In the West, you are considered the most important Russian graphic social artist. How did your artistic language take shape?
'I never wanted to paint on canvas, but I was always interested in the genre of the artist's book. As a child, I liked to write poems and short stories that I often illustrated. At the age of 19, I enrolled in the Moscow State University of Printing Arts, Graphic Art and Book Design, where I had dreamed of studying since I was a child as they taught graphic book art there. After university I worked as a commercial illustrator, while at the same time trying to deal with what we call 'contemporary art'. I felt unfulfilled and unhappy. Instead, I only felt happy when I tried to add sentences I had heard them say to the characters' portraits. 'I must move in this direction!' I told myself.

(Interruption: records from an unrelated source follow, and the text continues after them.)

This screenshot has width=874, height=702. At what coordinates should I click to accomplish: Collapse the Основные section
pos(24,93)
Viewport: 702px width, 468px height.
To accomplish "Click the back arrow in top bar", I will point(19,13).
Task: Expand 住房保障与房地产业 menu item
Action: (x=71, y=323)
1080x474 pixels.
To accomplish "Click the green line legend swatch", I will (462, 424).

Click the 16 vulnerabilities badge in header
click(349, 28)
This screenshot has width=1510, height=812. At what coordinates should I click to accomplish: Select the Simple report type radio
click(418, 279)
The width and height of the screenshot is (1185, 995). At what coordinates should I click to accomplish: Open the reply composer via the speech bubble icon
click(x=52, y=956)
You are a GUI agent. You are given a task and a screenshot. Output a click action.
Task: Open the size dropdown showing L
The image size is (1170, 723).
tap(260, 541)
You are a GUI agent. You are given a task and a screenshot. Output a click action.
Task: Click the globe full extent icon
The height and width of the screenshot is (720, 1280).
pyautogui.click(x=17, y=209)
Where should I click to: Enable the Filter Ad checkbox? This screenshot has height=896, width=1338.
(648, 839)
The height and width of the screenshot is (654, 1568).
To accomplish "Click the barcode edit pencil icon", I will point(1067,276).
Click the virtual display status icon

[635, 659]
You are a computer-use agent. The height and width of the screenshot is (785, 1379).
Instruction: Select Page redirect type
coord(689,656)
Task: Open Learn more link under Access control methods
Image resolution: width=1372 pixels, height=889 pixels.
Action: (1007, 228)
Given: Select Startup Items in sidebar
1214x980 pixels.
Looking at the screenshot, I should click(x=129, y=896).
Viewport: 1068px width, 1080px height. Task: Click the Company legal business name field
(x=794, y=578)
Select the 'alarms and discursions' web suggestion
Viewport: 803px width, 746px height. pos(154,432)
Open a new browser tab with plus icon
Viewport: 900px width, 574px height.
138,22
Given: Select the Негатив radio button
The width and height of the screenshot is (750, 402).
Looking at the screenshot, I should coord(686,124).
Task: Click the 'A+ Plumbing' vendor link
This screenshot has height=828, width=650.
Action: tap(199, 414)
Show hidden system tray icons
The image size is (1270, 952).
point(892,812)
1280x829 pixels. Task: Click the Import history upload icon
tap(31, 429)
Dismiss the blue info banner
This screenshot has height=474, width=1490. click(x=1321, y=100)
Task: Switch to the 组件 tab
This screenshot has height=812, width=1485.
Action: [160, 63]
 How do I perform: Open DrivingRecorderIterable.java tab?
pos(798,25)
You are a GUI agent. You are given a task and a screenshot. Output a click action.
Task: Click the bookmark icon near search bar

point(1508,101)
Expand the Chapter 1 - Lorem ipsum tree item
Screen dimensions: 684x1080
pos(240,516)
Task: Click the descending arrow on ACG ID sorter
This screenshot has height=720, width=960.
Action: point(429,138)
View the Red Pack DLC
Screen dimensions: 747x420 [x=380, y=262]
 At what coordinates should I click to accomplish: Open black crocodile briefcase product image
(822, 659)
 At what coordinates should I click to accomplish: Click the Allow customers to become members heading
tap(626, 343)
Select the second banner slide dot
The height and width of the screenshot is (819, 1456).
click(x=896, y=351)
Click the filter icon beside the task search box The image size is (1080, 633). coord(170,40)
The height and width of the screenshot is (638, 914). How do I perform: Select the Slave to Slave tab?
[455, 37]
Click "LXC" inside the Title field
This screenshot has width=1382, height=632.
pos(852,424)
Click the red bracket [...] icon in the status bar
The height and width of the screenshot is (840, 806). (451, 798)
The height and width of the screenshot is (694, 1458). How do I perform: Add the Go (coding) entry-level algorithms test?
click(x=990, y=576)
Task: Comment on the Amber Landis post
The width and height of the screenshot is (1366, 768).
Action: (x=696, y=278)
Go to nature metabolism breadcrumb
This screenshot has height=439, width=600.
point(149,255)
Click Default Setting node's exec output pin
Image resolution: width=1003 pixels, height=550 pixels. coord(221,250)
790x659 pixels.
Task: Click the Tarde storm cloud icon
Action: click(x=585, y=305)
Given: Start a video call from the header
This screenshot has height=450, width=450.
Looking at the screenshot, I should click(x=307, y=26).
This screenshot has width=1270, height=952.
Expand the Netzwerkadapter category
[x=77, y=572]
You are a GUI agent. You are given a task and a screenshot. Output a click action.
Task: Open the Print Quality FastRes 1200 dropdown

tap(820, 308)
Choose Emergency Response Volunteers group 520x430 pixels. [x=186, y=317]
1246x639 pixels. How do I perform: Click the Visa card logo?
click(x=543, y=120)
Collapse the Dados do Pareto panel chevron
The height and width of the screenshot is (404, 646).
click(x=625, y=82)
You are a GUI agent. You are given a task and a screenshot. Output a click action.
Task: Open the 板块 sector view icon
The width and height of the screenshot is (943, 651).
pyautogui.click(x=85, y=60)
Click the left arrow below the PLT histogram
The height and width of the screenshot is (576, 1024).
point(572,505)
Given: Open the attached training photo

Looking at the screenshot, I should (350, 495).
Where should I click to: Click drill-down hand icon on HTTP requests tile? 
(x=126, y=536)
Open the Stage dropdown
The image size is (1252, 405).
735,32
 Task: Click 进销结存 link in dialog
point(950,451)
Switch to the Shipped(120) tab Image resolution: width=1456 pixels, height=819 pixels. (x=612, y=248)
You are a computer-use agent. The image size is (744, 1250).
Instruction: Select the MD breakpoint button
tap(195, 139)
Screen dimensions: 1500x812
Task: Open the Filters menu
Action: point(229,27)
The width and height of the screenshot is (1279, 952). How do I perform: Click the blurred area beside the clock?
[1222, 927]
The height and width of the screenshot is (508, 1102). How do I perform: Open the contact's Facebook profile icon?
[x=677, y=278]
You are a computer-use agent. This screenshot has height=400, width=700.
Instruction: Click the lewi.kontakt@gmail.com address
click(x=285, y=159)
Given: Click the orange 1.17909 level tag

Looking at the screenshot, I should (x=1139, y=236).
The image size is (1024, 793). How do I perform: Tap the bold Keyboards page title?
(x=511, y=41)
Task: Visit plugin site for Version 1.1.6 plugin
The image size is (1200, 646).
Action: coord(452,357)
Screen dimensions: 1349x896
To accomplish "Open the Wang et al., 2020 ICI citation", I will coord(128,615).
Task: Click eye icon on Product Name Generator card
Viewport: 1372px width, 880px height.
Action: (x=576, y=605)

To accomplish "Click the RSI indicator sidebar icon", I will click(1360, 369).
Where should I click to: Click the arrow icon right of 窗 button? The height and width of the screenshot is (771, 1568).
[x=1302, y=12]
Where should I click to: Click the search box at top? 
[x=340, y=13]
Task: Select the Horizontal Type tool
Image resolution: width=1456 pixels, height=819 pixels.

I was already in my thirties then. The more I write, the happier I am'.

 

You often use metaphors related to nature, animals and plants in your works. How come?
'Initially, for several years, I studied Russian society; it was work at the crossroads of journalism and sociology. Then, when I collected enough material for a complete image to form in my head, the sketches from the reports started to turn into complex symbolic compositions. Russia appeared to me as a dark forest full of strange and sometimes dangerous beings. The roots of the trees are our grandparents, our parents, the forever traumatised Soviet generation. The branches, the young generation, are unable in any way to free themselves from the influence of the roots. In this forest is the tree of violence, the trunk of which consists of the violent and his victim. At other times, I have thought that I live in the abysses of the sea: on the surface there is only the Western world, and from there down to us, who stand on the bottom, fall objects, dirty dishes and empty glasses after the banquet.

 

When I look at the people in Russia, I imagine them as weeds struggling to grow in the ruins of the Soviet empire. No one takes care of them; on the contrary, they are often pulled up by the roots. But these weeds have a wild life force. When I look at Europeans, they look like show flowers, grown under artificial conditions, in a greenhouse. But I would like us all to be flowers exposed to the sun, in a meadow, where there is both care and freedom'.